* **EXERCISE AIM**
Give back exactly the stretch of data below from the line holding "Task: Select the KI" through the line holding "Given: Click the US flag in the STATUS column", both ends included, and leave the remaining lines out.

═════ RECORDS SUPPLIED ═════

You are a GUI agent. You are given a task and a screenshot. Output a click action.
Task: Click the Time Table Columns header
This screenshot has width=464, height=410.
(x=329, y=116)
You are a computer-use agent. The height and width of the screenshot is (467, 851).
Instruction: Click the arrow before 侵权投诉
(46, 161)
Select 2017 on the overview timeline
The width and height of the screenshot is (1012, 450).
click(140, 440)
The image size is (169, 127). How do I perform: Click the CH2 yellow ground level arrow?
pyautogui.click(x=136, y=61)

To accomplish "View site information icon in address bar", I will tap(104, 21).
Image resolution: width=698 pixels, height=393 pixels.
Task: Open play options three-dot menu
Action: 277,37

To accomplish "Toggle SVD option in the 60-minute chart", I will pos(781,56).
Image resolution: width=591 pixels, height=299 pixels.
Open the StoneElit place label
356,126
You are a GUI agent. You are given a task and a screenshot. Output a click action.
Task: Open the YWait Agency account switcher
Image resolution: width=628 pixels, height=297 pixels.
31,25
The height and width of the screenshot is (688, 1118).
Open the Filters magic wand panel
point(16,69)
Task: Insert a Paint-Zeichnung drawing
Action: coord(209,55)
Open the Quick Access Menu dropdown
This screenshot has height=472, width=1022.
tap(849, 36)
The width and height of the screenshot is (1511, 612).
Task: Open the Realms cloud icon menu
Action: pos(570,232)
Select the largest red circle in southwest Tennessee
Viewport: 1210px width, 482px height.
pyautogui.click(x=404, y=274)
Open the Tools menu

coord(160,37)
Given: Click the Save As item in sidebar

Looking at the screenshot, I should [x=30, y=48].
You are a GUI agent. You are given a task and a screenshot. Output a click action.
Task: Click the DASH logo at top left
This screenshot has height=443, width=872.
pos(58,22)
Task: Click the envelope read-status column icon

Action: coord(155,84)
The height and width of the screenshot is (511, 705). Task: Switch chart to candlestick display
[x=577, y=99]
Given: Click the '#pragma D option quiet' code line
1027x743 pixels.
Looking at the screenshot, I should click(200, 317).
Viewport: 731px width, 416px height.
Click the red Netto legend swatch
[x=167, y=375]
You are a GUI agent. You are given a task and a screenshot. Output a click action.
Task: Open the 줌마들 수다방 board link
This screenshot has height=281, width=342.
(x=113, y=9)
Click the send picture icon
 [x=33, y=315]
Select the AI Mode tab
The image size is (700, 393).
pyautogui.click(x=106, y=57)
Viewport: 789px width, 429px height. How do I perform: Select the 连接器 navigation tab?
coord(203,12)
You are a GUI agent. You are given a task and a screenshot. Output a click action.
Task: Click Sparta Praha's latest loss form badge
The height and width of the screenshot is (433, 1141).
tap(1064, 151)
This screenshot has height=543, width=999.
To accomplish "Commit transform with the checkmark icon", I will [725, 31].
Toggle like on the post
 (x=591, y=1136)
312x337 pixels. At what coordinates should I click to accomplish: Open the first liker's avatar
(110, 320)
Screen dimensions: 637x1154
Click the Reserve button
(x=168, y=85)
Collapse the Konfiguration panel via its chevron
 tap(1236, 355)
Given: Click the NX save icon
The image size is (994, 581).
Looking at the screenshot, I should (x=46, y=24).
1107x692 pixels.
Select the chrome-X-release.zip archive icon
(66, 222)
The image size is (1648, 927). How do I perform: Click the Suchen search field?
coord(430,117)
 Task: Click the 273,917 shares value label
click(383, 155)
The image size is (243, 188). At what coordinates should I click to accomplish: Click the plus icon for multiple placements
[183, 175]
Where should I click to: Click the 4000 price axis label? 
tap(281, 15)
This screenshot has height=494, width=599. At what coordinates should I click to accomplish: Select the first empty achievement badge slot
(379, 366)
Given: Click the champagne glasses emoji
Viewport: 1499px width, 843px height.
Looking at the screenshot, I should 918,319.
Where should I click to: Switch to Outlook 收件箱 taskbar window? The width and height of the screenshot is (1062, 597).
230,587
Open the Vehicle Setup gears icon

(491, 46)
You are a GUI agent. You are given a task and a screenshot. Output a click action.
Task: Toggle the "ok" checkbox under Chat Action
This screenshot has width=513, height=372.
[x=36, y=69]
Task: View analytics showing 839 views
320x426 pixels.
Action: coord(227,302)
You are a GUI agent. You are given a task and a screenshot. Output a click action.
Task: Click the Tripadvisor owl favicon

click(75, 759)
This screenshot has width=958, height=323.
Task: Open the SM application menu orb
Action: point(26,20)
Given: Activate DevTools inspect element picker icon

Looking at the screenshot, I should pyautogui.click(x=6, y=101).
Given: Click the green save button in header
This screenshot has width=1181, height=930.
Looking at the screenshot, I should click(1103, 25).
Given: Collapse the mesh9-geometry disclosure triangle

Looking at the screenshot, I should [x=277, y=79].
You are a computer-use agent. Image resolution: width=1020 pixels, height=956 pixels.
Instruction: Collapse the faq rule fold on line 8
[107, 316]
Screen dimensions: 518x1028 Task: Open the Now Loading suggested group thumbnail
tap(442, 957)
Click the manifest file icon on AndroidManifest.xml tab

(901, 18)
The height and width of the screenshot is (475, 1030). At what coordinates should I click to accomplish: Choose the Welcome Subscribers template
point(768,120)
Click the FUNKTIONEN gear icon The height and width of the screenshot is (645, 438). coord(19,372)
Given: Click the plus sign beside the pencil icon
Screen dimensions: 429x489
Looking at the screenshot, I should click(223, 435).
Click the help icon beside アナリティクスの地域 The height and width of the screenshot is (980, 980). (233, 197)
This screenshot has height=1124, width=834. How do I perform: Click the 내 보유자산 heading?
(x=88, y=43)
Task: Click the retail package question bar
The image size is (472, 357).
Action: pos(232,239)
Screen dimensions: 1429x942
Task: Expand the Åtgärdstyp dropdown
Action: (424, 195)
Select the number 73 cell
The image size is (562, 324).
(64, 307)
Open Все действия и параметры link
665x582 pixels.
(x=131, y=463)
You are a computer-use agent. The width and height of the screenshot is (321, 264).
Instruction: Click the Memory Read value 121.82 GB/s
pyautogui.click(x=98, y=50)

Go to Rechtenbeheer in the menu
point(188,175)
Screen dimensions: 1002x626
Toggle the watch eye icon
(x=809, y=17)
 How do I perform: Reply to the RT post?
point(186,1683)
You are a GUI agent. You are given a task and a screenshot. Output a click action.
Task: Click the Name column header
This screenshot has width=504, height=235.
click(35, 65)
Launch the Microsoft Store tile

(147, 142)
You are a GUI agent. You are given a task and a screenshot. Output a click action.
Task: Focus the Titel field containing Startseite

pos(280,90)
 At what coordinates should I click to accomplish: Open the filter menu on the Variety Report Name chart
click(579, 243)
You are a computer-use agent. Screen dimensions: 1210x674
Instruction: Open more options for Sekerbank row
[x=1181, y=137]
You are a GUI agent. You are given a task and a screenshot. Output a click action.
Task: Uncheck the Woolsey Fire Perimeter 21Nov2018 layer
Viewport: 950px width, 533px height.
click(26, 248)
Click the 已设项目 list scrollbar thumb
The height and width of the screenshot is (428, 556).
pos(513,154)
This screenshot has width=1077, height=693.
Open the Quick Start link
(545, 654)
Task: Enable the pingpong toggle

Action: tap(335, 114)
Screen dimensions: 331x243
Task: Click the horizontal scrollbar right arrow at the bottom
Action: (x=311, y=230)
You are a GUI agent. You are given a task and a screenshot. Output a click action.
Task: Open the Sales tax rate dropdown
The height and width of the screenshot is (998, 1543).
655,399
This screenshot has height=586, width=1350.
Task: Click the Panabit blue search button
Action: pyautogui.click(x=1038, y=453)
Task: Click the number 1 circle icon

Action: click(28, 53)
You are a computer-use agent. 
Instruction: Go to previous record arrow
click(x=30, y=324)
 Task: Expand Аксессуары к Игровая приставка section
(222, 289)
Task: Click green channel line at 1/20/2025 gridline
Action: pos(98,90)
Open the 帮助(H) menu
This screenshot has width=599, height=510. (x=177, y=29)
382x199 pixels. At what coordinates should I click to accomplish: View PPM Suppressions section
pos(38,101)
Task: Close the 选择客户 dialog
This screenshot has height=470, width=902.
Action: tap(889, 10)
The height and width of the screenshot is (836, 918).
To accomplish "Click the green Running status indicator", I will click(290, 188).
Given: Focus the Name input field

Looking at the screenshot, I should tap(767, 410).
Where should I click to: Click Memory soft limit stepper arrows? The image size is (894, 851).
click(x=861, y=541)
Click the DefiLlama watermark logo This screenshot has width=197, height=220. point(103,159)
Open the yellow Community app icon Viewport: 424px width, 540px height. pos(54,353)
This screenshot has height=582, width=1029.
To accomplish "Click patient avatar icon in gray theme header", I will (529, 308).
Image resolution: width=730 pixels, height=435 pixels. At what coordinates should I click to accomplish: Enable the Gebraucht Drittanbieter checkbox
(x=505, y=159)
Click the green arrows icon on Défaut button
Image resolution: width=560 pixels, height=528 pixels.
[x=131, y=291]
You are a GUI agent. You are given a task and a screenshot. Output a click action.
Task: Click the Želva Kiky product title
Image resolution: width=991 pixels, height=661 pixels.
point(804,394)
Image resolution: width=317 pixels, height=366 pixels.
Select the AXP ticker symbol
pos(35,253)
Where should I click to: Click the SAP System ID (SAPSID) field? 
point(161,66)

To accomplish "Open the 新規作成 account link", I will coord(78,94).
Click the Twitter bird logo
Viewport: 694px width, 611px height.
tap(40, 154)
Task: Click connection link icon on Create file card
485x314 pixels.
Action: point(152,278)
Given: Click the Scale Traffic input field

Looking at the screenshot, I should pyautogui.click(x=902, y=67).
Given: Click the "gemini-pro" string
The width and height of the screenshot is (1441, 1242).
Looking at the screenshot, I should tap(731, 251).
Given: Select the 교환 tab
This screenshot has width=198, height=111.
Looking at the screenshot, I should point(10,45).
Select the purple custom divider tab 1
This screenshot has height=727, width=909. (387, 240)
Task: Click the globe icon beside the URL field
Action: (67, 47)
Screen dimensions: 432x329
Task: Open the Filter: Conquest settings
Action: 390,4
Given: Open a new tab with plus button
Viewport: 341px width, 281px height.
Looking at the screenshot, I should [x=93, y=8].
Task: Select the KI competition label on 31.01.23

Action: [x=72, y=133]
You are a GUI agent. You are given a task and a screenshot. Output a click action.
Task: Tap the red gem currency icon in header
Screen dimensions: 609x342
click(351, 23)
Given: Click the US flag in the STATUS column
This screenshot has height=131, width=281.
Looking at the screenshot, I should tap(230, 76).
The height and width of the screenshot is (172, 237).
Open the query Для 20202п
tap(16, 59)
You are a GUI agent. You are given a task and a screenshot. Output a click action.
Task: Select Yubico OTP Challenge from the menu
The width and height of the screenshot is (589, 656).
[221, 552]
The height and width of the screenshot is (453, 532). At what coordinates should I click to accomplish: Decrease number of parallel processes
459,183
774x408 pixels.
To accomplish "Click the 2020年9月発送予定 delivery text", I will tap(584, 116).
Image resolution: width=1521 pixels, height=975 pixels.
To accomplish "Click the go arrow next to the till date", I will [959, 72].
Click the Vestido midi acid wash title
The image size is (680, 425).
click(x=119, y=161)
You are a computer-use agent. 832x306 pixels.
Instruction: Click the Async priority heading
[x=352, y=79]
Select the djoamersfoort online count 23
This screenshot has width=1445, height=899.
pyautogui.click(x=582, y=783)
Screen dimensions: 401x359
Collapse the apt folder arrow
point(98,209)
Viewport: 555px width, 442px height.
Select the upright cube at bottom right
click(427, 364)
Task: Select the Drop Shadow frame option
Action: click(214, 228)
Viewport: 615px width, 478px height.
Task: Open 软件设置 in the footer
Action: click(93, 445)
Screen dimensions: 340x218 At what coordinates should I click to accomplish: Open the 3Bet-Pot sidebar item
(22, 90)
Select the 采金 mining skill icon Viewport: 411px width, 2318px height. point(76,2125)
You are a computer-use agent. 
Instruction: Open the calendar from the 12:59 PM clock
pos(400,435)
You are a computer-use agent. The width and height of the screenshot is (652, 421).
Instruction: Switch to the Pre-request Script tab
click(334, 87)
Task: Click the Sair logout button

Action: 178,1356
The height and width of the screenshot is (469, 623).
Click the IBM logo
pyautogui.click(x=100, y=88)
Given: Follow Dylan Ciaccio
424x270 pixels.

═════

* **WRITTEN REPLY**
Task: Select the KI competition label on 31.01.23

Action: [x=72, y=133]
You are a GUI agent. You are given a task and a screenshot. Output a click action.
Task: Tap the red gem currency icon in header
Screen dimensions: 609x342
click(351, 23)
Given: Click the US flag in the STATUS column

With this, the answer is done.